**WHAT IS NEEDED:** Work out how many lines in the records below include the string "orange", and reply with that number alone.

- - -

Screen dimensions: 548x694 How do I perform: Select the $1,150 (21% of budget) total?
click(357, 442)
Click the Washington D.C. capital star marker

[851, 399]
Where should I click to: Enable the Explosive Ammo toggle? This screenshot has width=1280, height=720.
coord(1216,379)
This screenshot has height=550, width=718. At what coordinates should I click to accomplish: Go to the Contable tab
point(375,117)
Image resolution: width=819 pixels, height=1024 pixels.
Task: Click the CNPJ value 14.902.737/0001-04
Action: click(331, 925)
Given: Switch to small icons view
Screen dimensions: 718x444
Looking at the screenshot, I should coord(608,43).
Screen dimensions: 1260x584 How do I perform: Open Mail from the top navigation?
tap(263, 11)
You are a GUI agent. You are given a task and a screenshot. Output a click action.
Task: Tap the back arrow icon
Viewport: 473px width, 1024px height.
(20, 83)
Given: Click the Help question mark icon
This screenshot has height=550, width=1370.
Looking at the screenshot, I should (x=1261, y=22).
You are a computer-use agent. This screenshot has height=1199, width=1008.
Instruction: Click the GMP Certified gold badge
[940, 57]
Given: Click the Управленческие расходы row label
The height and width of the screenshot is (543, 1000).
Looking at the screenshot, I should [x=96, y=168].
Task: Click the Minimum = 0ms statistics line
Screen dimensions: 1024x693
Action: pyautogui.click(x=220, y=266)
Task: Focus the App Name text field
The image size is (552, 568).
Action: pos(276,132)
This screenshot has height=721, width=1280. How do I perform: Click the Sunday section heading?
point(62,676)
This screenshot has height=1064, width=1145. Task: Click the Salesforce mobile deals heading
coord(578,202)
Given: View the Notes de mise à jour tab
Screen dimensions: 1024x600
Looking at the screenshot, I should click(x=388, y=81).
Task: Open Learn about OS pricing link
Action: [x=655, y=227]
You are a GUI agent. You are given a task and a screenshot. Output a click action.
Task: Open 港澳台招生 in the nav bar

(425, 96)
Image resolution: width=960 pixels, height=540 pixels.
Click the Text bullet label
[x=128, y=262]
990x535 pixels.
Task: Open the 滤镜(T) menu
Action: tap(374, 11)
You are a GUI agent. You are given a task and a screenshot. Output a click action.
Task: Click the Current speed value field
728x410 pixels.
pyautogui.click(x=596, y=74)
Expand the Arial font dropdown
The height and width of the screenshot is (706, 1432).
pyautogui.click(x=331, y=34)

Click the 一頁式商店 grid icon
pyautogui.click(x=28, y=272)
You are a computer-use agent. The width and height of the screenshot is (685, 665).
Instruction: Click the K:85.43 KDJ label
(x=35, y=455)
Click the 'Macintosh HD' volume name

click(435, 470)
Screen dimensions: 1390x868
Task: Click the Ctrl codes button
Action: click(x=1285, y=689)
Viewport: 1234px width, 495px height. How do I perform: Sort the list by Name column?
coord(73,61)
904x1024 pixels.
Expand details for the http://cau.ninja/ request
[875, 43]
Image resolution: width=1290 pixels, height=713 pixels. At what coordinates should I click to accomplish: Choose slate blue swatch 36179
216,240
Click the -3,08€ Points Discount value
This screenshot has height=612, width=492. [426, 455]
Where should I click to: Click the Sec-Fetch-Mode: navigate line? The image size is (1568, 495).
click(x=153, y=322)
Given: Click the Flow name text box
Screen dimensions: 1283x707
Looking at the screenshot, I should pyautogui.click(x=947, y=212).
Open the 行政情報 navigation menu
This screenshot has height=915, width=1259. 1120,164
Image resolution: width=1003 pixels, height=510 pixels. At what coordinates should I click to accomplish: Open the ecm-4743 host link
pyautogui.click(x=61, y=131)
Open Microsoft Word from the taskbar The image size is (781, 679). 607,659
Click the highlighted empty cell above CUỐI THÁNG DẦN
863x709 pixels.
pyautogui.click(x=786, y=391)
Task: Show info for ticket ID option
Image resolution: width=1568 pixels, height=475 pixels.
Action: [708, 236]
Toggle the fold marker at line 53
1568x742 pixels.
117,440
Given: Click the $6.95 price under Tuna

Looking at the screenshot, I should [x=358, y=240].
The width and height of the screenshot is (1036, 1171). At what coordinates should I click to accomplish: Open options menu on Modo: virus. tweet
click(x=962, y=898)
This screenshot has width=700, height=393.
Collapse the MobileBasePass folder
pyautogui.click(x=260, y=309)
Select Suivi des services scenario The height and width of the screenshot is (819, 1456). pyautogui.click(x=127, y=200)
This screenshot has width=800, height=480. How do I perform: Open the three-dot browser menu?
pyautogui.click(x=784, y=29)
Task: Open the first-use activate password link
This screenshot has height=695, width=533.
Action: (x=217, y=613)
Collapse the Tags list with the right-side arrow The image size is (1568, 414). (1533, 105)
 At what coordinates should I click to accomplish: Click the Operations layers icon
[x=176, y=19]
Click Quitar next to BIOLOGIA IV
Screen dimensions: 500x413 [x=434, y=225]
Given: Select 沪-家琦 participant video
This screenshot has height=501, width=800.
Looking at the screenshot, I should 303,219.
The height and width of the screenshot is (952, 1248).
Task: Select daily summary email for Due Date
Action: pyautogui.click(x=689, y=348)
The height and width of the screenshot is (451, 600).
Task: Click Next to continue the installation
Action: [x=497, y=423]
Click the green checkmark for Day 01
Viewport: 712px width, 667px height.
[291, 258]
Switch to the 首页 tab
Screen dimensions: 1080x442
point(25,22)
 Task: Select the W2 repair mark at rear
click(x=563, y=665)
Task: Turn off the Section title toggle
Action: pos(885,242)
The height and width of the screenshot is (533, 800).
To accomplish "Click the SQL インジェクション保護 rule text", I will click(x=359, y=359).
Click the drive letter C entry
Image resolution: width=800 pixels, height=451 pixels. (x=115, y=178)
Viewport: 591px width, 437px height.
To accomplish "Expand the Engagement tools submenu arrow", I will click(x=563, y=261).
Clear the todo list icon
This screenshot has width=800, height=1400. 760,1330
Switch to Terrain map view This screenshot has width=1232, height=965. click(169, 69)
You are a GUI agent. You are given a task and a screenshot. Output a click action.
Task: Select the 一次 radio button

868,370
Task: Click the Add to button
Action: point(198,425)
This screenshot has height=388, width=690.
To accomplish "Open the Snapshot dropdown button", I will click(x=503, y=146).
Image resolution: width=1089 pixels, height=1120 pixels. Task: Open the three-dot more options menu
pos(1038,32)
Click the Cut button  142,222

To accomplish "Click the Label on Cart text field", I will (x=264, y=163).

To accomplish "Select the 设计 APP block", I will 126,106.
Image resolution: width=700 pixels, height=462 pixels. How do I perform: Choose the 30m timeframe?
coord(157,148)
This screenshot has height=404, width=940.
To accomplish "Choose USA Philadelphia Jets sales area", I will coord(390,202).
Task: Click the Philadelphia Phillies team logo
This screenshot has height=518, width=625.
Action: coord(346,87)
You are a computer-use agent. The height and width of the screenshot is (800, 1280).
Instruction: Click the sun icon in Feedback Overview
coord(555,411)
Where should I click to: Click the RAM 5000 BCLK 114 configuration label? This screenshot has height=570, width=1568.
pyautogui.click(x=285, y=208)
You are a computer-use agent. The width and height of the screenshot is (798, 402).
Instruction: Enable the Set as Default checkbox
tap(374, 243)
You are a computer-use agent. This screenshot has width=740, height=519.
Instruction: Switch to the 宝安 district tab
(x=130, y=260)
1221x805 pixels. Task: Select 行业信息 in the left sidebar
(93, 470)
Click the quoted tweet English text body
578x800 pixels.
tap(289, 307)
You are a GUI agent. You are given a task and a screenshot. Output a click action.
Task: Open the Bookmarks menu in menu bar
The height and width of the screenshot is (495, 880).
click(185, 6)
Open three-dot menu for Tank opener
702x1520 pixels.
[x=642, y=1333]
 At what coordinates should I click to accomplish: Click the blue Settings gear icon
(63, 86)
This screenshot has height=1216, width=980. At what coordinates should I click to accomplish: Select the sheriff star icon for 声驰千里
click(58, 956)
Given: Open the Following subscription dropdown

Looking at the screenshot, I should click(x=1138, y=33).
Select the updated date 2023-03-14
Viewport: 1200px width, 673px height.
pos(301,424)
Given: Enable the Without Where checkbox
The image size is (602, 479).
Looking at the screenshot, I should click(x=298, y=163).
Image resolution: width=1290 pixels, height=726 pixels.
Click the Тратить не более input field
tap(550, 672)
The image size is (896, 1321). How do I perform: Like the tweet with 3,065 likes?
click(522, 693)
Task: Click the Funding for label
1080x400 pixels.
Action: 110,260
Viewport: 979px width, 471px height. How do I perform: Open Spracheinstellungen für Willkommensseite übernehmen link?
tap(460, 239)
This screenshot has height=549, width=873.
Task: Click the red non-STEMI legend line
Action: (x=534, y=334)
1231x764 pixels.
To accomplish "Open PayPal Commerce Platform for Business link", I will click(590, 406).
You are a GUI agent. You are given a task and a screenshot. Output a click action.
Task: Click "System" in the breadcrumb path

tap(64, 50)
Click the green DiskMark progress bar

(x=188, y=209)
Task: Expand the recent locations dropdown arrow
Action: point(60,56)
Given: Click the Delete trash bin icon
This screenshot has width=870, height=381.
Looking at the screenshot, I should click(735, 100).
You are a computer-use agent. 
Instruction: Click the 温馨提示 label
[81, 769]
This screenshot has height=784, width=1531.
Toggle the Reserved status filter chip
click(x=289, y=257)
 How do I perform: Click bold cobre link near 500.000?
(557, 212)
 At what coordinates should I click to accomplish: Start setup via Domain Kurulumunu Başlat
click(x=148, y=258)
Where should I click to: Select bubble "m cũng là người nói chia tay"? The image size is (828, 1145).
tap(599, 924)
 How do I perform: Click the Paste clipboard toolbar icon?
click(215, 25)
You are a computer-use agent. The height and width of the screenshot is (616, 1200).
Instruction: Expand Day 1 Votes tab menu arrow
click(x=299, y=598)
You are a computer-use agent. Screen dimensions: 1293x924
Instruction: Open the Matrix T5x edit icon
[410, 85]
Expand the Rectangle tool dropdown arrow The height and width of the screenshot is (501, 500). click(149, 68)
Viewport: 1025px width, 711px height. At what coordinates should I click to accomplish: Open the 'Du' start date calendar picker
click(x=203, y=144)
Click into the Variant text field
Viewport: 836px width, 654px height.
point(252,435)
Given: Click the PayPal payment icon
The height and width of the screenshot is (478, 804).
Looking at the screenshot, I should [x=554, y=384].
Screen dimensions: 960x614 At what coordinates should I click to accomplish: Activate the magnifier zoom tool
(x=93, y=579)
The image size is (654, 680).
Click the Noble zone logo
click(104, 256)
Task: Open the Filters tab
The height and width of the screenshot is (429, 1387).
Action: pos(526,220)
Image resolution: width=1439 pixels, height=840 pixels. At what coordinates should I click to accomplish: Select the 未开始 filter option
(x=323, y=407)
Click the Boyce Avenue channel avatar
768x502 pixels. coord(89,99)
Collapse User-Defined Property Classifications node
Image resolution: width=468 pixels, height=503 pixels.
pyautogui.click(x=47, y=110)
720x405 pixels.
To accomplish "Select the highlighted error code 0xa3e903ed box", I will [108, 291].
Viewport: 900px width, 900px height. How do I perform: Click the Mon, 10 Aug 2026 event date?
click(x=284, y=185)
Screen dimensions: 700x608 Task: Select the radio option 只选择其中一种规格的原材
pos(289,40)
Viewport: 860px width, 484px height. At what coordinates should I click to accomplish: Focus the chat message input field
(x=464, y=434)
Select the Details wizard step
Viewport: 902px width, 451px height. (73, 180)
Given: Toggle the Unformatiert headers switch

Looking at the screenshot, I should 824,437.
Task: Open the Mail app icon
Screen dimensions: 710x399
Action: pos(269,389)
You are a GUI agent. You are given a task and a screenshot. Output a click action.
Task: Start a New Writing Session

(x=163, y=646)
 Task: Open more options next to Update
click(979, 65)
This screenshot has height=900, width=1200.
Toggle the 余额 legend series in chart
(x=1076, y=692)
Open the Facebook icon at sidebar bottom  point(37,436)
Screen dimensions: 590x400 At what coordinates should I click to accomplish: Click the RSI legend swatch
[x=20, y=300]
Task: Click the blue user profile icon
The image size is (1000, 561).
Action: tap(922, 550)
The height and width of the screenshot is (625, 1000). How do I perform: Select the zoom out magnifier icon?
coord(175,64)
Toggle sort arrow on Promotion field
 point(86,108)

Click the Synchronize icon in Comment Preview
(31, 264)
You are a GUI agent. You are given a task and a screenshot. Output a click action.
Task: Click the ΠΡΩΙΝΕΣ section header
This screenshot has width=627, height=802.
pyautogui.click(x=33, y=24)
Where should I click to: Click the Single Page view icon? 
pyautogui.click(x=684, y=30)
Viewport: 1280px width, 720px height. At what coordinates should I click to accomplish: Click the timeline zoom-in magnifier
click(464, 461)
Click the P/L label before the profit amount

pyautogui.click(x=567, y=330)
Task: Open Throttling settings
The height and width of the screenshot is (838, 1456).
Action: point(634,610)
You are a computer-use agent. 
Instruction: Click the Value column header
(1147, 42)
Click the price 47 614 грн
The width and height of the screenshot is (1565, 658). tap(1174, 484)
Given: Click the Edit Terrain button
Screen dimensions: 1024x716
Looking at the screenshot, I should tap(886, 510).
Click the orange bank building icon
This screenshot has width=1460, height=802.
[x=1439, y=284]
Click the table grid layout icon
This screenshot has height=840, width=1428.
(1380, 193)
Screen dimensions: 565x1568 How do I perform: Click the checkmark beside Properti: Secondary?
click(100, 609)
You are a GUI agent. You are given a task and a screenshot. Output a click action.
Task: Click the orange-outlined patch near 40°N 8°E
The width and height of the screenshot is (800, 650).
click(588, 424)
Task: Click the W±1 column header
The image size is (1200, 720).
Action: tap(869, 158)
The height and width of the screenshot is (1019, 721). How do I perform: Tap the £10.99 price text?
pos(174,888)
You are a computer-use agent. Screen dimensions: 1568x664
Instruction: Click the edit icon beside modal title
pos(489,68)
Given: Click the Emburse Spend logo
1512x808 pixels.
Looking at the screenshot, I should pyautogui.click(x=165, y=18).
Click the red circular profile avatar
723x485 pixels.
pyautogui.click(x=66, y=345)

- - -

**REPLY TO THE EXERCISE:** 2